Prevent the VLAN from being created if the MAC address can not
be stored.

Signed-off-by: Marek Lindner <mareklindner@neomailbox.ch>
---
 net/batman-adv/soft-interface.c | 24 ++++++++++++++++++------
 1 file changed, 18 insertions(+), 6 deletions(-)
  

Comments

Sven Eckelmann May 10, 2018, 4:11 p.m. UTC | #1
On Donnerstag, 10. Mai 2018 17:27:52 CEST Marek Lindner wrote:
> Whenever a new VLAN is created on top of batman virtual interfaces
> the batman-adv kernel module creates internal structures to track
> the status of said VLAN. Amongst other things, the MAC address of
> the VLAN interface itself has to be stored.
> 
> Without this change a VLAN and its infrastructure could be created
> while the interface MAC address is not stored without triggering
> any error, thus creating issues in other parts of the code.
> 
> Prevent the VLAN from being created if the MAC address can not
> be stored.
> 
> Signed-off-by: Marek Lindner <mareklindner@neomailbox.ch>

Fixes: 952cebb57518 ("batman-adv: add per VLAN interface attribute framework")

??

[....]
> @@ -604,13 +605,18 @@ int batadv_softif_create_vlan(struct batadv_priv 
*bat_priv, unsigned short vid)
>  	/* add a new TT local entry. This one will be marked with the NOPURGE
>  	 * flag
>  	 */
> -	batadv_tt_local_add(bat_priv->soft_iface,
> -			    bat_priv->soft_iface->dev_addr, vid,
> -			    BATADV_NULL_IFINDEX, BATADV_NO_MARK);
> +	client_added = batadv_tt_local_add(bat_priv->soft_iface,
> +					   bat_priv->soft_iface->dev_addr, vid,
> +					   BATADV_NULL_IFINDEX, BATADV_NO_MARK);
>  
>  	/* don't return reference to new softif_vlan */
>  	batadv_softif_vlan_put(vlan);
>  
> +	if (!client_added) {
> +		batadv_softif_destroy_vlan(bat_priv, vlan);
> +		return -ENOENT;
> +	}
> +

This function (batadv_softif_destroy_vlan) is static and cannot be reached 
from here.
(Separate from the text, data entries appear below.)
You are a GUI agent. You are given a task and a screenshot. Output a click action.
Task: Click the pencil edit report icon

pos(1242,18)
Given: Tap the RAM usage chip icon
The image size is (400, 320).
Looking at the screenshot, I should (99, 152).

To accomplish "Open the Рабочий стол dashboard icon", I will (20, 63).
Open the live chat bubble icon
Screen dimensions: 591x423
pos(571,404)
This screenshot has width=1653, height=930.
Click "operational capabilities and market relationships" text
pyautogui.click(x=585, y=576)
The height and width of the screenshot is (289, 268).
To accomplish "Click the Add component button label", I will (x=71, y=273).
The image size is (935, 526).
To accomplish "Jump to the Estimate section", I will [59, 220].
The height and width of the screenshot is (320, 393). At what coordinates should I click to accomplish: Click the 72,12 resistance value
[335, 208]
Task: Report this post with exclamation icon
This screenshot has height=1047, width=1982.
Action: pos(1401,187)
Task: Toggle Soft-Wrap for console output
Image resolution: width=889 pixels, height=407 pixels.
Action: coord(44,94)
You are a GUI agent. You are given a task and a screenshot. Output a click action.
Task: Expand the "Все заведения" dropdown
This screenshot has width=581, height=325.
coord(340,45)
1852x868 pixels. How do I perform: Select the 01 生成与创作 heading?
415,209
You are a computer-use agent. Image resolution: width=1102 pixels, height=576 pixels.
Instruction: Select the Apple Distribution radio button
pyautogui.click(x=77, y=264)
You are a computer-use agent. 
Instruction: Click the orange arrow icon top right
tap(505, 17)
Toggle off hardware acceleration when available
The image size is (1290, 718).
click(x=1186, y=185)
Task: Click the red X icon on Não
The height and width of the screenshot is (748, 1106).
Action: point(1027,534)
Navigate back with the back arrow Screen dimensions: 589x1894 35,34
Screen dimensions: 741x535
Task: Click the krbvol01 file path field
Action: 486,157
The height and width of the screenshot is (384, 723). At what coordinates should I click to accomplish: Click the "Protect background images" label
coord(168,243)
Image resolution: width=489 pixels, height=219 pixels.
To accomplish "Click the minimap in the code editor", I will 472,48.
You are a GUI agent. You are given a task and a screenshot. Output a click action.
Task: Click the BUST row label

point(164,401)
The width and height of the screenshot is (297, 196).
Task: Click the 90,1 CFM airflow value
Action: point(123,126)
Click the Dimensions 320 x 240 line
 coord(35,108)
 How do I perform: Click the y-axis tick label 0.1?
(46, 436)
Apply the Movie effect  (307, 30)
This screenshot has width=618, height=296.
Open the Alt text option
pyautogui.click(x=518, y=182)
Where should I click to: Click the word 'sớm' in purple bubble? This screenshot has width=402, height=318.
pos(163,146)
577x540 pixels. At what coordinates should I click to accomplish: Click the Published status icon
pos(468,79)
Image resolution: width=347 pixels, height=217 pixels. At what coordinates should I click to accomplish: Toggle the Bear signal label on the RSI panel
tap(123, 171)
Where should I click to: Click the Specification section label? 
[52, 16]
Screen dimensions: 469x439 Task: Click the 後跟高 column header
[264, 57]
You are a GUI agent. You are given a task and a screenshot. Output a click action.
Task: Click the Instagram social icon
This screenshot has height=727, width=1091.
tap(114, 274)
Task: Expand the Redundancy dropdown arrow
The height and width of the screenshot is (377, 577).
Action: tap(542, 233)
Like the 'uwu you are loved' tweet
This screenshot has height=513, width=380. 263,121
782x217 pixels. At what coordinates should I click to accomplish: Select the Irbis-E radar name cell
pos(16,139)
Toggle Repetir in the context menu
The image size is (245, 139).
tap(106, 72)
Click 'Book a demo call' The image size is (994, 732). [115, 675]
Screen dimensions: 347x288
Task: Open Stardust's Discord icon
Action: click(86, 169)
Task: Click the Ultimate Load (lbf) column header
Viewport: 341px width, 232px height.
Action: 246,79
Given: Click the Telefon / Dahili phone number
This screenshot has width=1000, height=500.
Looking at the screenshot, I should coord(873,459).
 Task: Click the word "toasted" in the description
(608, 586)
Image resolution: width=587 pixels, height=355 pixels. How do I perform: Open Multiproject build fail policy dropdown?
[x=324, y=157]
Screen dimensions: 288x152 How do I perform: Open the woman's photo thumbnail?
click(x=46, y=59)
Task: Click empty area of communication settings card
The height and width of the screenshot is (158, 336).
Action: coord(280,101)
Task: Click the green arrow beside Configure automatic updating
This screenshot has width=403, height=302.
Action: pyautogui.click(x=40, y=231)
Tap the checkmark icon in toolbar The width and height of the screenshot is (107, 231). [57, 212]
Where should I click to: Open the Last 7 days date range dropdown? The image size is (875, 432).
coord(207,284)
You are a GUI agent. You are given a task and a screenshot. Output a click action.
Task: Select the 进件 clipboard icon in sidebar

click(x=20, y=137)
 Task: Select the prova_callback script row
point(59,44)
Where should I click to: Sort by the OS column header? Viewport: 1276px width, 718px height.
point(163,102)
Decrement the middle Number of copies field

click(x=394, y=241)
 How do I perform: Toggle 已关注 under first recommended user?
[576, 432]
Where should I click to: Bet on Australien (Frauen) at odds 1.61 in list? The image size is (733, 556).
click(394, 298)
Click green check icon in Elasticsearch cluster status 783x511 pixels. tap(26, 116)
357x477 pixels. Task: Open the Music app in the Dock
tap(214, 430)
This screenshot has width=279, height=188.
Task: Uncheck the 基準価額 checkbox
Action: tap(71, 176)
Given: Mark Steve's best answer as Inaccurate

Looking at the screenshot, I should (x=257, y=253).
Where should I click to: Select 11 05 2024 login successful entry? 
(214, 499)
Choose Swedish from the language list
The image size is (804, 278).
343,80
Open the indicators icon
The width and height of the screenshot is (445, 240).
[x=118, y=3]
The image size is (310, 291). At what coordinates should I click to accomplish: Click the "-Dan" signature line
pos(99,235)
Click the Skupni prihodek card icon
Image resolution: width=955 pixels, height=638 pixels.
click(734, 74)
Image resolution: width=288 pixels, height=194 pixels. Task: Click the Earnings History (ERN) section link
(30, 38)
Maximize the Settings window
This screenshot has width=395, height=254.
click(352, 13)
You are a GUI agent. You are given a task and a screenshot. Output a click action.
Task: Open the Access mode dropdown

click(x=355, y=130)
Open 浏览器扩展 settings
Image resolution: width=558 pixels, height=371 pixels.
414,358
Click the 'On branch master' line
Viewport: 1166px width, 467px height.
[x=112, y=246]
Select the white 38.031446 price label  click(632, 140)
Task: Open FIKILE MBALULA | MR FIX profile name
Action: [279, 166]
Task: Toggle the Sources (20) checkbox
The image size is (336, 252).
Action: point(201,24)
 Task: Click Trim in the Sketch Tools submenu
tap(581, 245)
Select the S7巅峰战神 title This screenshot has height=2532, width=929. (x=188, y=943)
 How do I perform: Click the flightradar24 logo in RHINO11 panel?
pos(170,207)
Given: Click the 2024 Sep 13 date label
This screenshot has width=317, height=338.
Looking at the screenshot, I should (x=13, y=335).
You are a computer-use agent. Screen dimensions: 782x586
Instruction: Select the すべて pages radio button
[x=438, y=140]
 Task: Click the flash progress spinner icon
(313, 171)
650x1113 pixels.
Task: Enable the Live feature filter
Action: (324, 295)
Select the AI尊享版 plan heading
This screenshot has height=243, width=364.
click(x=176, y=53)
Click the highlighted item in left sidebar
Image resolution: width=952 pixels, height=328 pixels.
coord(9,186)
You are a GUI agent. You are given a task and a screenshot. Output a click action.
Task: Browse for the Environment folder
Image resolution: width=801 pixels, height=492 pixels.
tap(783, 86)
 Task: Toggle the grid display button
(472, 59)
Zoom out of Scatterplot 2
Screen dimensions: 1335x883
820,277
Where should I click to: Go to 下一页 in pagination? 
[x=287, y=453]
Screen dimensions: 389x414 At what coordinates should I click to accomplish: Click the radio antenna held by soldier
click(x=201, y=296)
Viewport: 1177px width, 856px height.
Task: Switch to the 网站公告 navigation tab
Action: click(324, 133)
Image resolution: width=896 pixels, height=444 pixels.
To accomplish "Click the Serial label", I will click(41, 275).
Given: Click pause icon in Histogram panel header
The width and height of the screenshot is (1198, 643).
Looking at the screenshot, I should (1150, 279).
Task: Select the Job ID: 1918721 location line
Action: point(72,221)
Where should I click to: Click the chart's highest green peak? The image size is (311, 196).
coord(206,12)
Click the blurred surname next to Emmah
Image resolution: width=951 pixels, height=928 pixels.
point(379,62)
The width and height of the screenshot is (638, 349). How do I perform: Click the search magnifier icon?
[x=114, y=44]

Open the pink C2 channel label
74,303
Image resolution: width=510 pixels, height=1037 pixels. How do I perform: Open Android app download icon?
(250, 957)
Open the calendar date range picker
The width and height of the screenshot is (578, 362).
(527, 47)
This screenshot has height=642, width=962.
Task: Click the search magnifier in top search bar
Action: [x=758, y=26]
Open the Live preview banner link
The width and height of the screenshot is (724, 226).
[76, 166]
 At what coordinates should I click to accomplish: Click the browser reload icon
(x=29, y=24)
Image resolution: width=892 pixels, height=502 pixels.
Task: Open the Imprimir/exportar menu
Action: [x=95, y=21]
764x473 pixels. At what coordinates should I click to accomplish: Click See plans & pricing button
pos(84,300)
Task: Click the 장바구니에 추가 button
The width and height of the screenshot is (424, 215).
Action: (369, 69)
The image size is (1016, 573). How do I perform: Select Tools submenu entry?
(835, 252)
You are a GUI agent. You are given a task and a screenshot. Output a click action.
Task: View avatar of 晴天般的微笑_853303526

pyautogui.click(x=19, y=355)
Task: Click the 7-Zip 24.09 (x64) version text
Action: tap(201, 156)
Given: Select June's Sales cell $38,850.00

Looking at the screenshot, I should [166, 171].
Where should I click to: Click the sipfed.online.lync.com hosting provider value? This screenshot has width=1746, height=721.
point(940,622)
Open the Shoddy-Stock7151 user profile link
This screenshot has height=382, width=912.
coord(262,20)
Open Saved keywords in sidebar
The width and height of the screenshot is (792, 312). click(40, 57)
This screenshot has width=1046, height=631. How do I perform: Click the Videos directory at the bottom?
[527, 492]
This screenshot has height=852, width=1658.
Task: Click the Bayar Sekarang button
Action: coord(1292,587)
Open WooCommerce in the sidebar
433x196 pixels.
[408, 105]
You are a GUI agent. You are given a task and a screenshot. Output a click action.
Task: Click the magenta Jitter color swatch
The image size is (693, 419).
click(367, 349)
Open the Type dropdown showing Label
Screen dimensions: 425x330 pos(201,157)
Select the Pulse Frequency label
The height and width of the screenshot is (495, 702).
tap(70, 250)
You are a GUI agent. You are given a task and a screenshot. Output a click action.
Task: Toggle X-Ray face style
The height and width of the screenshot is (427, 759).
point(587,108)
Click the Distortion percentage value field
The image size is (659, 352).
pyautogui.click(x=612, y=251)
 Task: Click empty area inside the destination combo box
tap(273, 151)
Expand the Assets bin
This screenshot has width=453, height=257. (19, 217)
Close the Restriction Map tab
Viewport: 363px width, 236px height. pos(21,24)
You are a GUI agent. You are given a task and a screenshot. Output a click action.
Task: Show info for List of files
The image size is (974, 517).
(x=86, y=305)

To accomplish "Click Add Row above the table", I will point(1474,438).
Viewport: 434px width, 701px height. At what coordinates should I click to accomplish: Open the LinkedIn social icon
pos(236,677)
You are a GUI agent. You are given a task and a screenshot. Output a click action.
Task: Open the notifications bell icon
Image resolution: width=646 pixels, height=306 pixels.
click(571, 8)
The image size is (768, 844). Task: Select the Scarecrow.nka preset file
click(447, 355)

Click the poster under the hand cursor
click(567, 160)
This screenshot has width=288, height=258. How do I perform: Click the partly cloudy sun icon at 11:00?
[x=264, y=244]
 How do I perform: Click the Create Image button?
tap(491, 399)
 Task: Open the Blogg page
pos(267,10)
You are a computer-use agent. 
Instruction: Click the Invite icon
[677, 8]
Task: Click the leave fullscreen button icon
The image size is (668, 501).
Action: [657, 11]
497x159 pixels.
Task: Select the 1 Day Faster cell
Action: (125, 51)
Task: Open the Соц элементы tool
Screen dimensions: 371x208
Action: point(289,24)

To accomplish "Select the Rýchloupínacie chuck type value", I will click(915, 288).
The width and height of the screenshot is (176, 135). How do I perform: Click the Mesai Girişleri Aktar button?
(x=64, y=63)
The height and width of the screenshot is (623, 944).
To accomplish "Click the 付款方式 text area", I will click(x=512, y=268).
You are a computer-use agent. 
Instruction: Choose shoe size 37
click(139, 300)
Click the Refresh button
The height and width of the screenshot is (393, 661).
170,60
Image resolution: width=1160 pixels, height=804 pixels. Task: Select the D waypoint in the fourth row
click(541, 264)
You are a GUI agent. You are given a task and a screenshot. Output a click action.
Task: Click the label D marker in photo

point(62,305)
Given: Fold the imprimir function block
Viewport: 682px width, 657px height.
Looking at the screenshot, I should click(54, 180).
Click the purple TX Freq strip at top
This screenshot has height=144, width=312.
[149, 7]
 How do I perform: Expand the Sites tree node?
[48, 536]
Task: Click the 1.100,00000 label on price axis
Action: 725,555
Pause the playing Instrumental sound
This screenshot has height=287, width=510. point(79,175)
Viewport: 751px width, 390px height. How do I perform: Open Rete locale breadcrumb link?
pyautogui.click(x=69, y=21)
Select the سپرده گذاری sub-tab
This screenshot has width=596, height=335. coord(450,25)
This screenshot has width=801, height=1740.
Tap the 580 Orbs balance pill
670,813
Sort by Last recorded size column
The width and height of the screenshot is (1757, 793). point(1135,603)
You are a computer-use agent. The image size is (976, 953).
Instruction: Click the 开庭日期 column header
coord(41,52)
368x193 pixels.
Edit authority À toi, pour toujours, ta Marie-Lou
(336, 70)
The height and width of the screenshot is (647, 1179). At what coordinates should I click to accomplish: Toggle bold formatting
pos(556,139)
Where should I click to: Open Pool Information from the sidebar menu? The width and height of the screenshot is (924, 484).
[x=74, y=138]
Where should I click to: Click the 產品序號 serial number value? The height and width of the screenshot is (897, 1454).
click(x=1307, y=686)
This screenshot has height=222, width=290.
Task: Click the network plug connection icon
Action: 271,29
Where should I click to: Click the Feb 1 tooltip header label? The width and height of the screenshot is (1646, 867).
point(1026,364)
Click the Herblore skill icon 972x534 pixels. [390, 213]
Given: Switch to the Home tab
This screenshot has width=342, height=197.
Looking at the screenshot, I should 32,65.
The definition+declaration of this function follows the function
were you've added these changes.

[...]
> @@ -683,9 +690,14 @@ static int batadv_interface_add_vid(struct net_device 
*dev, __be16 proto,
>  	 * flag. This must be added again, even if the vlan object already
>  	 * exists, because the entry was deleted by kill_vid()
>  	 */
> -	batadv_tt_local_add(bat_priv->soft_iface,
> -			    bat_priv->soft_iface->dev_addr, vid,
> -			    BATADV_NULL_IFINDEX, BATADV_NO_MARK);
> +	client_added = batadv_tt_local_add(bat_priv->soft_iface,
> +					   bat_priv->soft_iface->dev_addr, vid,
> +					   BATADV_NULL_IFINDEX, BATADV_NO_MARK);
> +
> +	if (!client_added) {
> +		batadv_softif_destroy_vlan(bat_priv, vlan);
> +		return -ENOENT;
> +	}

This looks quite fragile to me. Wouldn't that mean that the vlan would also 
not be created later? When I remember it correctly, then 
batadv_interface_add_vid is the only one which would create the internal vlan 
entries in the first place (beside this odd call in batadv_hard_if_event). The 
VLAN functionality would therefore be completely broken when such a problem 
happens.

1. batadv_interface_add_vid is called
2. vlan is added
3. local entry is not added for this vlan
3.1. vlan is removed again
4. node tries to communicate over this vlan

Btw. it is really odd to see code shared between batadv_interface_add_vid and 
batadv_softif_create_vlan. Especially because batadv_interface_add_vid calls 
batadv_softif_create_vlan.

Kind regards,
	Sven
  
Antonio Quartulli May 10, 2018, 4:24 p.m. UTC | #2
On 11/05/18 00:11, Sven Eckelmann wrote:
[...]
>> @@ -683,9 +690,14 @@ static int batadv_interface_add_vid(struct net_device 
> *dev, __be16 proto,
>>  	 * flag. This must be added again, even if the vlan object already
>>  	 * exists, because the entry was deleted by kill_vid()
>>  	 */
>> -	batadv_tt_local_add(bat_priv->soft_iface,
>> -			    bat_priv->soft_iface->dev_addr, vid,
>> -			    BATADV_NULL_IFINDEX, BATADV_NO_MARK);
>> +	client_added = batadv_tt_local_add(bat_priv->soft_iface,
>> +					   bat_priv->soft_iface->dev_addr, vid,
>> +					   BATADV_NULL_IFINDEX, BATADV_NO_MARK);
>> +
>> +	if (!client_added) {
>> +		batadv_softif_destroy_vlan(bat_priv, vlan);
>> +		return -ENOENT;
>> +	}
> 
> This looks quite fragile to me. Wouldn't that mean that the vlan would also 
> not be created later? When I remember it correctly, then 
> batadv_interface_add_vid is the only one which would create the internal vlan 
> entries in the first place (beside this odd call in batadv_hard_if_event). The 
> VLAN functionality would therefore be completely broken when such a problem 
> happens.
> 
> 1. batadv_interface_add_vid is called
> 2. vlan is added
> 3. local entry is not added for this vlan
> 3.1. vlan is removed again
> 4. node tries to communicate over this vlan

A failure of this function will cause a failure of the
ndo_vlan_rx_add_vid() call made by the kernel/netlink API which in turns
will reach the userspace.

Ideally any userspace application that attempted to create the VLAN
should be in charge of re-attempting the creation again (I believe).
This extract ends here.